WHAT THE EXERCISE ASKS
Where a picture appears in the data below, exclude it; restate everything else word for word.
-- MATERIAL TO PROCESS follows --
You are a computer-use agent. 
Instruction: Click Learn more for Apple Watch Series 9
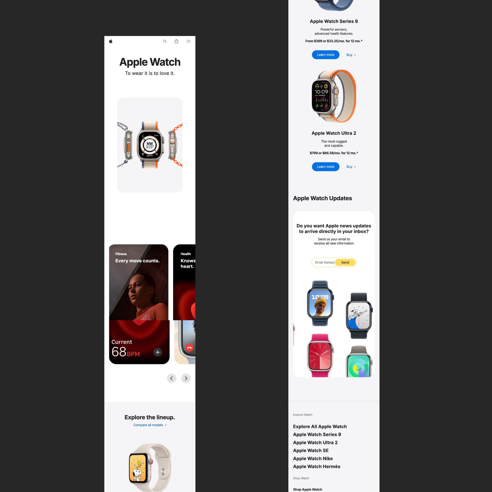pos(325,54)
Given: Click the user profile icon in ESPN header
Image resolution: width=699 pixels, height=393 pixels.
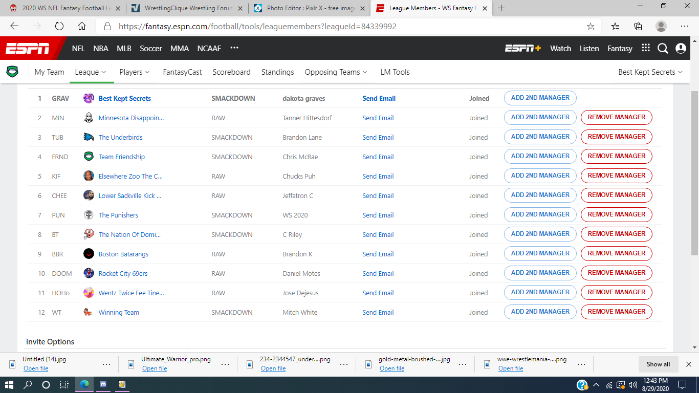Looking at the screenshot, I should 681,49.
-- MATERIAL TO PROCESS concluded --
RESPONSE
You are a computer-use agent. 
Instruction: Click Learn more for Apple Watch Series 9
pos(325,54)
Given: Click the user profile icon in ESPN header
Image resolution: width=699 pixels, height=393 pixels.
Looking at the screenshot, I should 681,49.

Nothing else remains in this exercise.